Tout ceci fait que dans certains milieux c’est un autre apprentissage que connait l’enfant jusqu’à son entrée à l’école : celui de la rue où il apprend des quantités de choses mauvaises et bonnes, un certain sens de la débrouillardise et une certaine fierté qui en déroule. S’il y acquiert une indépendance et une maturité précoces, il se heurte seul aux réalités et aux dangers du monde extérieur.

Cette évolution de certains enfants dans notre pays, privés de l’enseignement de l’école maternelle et du manque de cohérence chez les parents qui n’ont pas su choisir des préceptes éducatifs mariant harmonieusement la tradition et la modernité, risque de faire verser leur enfant dans les excès de la vie, au nom d’une certaine modernité incontrôlée.

Cette modernité, avec ses conséquences éducatives, n’a pas à être adoptée pour elle même, ni comme une opposition ou une condamnation de ce qui est ancien, mais comme une ouverture sur l’avenir vers le progrès. Elle gagnerait à maintenir des relations à la fois vivantes et critiques à l’égard de la tradition qu’elle intégrera au quotidien dans un remodelage général des attitudes individuelles et collectives.

C’est dans cette voie que vont s’opérer l’ouverture de notre société traditionnelle sur le monde moderne et s’engager l’éducation de nos enfants.

La société marocaine dite "en état de développement", se trouve placée dans une situation permanente d’interrogations sur elle même et de refonte de ses modes de pensée et d’existence. Des décalages importants existent entre les différents groupements qui la constituent au point qu’on peut constater dans le même foyer la cohabitation de mentalités les plus opposées, les unes appartenant au Moyen âge, les autres ouvertes vers le renouveau et le progrès. Contre le modernisme des uns se dresse le traditionnalisme des autres.

Ces influences contradictoires que chacun de nous ressent dans sa vie quotidienne ne laissent pas l’enfant indifférent. Il subit les oppositions qui en découlent, le laissant perdu, sans système de valeurs claires largement partagées par les membres de sa famille, par son entourage et par la collectivité.

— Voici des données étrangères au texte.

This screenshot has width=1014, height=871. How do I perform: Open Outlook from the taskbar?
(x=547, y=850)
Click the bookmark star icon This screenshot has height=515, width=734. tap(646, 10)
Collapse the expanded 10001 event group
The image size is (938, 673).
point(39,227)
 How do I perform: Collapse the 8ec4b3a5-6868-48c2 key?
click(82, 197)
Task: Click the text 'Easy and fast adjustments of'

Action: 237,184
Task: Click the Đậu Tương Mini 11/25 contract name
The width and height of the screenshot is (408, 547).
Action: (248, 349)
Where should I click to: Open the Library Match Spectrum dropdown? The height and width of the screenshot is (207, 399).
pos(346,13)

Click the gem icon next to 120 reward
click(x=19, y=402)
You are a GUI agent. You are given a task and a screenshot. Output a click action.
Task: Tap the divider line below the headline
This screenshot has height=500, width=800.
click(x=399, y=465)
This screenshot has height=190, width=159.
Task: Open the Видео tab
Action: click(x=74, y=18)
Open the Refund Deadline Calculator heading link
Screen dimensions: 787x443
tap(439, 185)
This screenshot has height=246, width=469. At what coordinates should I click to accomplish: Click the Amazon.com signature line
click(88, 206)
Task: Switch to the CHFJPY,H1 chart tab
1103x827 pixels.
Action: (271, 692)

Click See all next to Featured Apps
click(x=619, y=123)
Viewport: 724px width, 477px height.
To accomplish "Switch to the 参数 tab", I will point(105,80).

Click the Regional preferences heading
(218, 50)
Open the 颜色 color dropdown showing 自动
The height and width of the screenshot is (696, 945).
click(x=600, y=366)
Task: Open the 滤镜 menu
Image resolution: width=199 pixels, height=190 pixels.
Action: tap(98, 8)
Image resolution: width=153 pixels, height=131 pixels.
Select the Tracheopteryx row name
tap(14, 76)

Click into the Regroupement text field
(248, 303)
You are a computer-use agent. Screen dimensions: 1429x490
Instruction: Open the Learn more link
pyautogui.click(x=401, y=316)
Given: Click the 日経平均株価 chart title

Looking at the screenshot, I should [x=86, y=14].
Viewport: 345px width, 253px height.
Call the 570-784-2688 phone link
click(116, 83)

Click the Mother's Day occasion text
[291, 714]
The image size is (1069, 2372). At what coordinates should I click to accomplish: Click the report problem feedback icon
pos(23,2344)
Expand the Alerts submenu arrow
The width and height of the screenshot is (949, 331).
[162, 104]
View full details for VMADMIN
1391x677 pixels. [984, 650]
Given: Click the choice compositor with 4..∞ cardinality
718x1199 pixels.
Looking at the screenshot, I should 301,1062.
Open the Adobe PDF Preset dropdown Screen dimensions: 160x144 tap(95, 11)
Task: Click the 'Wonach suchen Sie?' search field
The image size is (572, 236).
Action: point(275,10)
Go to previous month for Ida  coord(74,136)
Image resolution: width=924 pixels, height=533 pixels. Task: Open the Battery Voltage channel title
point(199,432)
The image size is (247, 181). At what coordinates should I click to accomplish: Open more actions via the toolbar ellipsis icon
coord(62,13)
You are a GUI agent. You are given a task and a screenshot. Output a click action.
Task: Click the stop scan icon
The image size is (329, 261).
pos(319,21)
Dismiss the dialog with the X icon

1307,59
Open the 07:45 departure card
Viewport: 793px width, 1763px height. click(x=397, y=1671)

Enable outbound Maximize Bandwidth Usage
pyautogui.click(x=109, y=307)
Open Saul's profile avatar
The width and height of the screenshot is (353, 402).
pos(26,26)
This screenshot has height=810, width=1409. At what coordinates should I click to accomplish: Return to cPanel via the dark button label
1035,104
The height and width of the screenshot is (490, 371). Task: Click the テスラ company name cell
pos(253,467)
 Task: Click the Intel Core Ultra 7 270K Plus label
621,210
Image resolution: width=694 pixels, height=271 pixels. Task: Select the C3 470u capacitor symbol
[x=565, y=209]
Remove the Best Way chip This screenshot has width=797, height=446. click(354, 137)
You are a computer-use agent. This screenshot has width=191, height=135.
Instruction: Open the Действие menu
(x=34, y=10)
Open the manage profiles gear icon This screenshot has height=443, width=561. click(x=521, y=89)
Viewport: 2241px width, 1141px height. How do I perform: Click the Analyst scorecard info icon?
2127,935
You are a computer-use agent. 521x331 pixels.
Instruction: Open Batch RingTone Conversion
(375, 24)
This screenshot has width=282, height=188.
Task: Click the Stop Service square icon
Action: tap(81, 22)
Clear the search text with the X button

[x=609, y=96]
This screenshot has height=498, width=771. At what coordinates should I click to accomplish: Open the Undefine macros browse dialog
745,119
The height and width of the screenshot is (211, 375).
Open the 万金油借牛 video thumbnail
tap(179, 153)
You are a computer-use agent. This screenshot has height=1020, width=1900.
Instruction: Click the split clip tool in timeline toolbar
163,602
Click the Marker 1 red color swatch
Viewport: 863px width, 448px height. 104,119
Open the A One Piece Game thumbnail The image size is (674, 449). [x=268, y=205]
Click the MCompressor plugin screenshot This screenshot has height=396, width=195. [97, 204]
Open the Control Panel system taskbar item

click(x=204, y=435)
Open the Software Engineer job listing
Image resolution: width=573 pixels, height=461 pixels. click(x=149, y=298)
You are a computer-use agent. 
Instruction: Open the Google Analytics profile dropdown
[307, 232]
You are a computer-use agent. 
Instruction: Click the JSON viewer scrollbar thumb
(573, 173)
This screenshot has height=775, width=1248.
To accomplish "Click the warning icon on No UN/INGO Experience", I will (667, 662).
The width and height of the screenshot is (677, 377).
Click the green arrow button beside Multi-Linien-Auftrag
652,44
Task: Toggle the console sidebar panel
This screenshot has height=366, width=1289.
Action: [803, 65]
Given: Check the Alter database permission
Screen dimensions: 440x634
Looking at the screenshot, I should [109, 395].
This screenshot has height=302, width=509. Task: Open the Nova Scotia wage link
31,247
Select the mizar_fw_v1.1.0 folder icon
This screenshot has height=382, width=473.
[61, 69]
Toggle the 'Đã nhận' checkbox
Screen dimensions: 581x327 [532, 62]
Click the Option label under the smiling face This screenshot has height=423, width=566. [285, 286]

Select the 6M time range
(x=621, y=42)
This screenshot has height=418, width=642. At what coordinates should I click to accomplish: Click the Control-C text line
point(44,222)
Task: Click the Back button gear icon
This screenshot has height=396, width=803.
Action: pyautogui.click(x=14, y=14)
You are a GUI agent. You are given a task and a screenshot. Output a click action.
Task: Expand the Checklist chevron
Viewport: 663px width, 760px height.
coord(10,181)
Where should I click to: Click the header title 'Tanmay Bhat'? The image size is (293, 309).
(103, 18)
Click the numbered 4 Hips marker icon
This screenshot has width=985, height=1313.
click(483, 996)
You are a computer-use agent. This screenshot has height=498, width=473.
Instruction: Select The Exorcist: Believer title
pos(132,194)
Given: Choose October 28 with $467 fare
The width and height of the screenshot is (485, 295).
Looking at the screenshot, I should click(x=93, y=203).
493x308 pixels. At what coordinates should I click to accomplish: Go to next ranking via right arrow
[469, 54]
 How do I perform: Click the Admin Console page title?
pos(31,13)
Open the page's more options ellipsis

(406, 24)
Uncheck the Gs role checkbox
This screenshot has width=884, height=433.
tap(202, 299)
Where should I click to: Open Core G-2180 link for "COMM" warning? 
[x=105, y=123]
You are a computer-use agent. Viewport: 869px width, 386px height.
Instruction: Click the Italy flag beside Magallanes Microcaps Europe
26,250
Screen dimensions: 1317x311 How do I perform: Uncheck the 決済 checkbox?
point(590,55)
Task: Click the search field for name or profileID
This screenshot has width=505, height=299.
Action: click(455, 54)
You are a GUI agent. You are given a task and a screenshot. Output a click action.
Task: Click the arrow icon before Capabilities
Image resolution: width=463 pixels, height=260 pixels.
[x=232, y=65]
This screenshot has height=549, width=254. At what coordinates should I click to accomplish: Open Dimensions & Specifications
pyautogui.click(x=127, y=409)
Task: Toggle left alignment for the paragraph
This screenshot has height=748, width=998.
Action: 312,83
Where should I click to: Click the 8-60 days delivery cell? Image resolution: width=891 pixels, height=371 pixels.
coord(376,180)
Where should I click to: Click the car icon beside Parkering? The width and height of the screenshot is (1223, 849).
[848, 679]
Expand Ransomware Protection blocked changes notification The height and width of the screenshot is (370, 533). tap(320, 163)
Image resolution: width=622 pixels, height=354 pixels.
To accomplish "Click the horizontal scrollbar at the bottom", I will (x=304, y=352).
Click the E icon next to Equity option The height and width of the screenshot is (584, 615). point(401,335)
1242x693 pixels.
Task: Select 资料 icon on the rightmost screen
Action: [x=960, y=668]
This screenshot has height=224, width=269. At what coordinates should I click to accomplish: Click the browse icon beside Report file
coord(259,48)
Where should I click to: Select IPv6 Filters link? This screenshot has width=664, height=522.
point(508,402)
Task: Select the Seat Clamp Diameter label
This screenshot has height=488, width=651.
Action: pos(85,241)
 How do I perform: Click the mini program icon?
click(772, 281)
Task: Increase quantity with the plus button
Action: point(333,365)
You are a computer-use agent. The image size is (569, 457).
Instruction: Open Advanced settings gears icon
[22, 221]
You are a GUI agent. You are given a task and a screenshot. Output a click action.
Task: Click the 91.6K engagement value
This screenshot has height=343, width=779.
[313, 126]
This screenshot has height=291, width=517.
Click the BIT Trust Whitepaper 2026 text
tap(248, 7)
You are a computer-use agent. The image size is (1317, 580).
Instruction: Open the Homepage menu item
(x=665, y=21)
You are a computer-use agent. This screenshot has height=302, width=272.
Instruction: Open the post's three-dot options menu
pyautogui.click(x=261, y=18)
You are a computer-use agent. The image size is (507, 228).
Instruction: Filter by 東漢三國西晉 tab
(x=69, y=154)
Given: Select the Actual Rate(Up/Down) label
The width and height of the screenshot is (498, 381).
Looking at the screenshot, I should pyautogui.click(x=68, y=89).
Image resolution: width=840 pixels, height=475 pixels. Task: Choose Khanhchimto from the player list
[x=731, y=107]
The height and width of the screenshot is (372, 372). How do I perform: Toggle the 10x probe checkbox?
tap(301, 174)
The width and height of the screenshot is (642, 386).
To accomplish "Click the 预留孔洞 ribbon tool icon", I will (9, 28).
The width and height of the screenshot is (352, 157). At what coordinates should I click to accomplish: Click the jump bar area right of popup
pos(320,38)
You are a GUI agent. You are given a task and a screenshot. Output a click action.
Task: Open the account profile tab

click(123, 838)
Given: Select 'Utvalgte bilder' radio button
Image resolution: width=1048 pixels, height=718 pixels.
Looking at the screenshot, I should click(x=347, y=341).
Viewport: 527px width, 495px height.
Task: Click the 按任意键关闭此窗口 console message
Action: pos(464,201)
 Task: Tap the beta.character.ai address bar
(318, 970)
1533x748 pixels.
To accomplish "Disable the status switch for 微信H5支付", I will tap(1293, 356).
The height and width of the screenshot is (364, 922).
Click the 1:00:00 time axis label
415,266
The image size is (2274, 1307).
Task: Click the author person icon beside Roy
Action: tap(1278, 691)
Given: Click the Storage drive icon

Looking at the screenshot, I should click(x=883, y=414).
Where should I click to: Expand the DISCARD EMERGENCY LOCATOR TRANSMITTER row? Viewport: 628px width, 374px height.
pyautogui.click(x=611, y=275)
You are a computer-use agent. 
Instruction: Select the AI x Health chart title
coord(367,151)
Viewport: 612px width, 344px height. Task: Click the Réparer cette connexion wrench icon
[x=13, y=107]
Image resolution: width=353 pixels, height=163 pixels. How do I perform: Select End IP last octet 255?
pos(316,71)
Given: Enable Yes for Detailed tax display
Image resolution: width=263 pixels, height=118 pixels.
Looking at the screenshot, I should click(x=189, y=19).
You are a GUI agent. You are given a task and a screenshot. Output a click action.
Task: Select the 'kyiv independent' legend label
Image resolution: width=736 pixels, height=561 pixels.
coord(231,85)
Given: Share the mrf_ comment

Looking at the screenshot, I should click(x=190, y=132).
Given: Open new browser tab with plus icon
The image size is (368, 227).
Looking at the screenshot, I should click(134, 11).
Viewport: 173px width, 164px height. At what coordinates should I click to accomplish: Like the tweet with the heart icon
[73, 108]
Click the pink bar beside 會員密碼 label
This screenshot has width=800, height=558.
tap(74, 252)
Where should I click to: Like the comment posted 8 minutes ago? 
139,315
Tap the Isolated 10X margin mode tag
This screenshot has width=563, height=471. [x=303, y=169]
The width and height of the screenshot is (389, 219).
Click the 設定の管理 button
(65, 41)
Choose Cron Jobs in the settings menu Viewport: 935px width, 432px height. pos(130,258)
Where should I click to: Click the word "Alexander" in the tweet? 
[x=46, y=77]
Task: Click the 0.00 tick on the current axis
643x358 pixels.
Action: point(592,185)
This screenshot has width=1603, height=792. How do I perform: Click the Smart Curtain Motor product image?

L’accession à la culture, même limitée au niveau des études primaires, de la masse marocaine, n’est pas équitablement partagée. Une très forte proportion des parents est encore inculte et analphabète alors que certains de leurs enfants terminent leurs études primaires ou secondaires, voire universitaires. Ainsi dans la majorité des familles, l’enfant atteint un niveau culturel bien supérieur à celui des parents et en tire parfois une sorte de supériorité intellectuelle, d’orgueil et d’autorité.

Aux parents attachés à leurs traditions, à leurs croyances, à leurs coutumes, il arrive que l’enfant s’oppose par ses connaissances plus positives, plus scientifiques. Par réaction il risque de se lancer dans tous les excès de la vie moderne dont il ne sait pas encore distinguer le bon du mauvais.

Alors que faire ?

Le bon sens dicte une attitude de clairvoyance de votre part, une cohérence dans les valeurs que vous lui communiquez quotidiennement à propos de toute chose, une persévérance dans les idées transmises que vous pouvez clarifier en vous avant de les lui expliquer et non pas les imposer avec autorité en faisant valoir votre pouvoir de père ou de mère. Le dialogue reste la meilleure attitude de persuasion et d’épanouissement.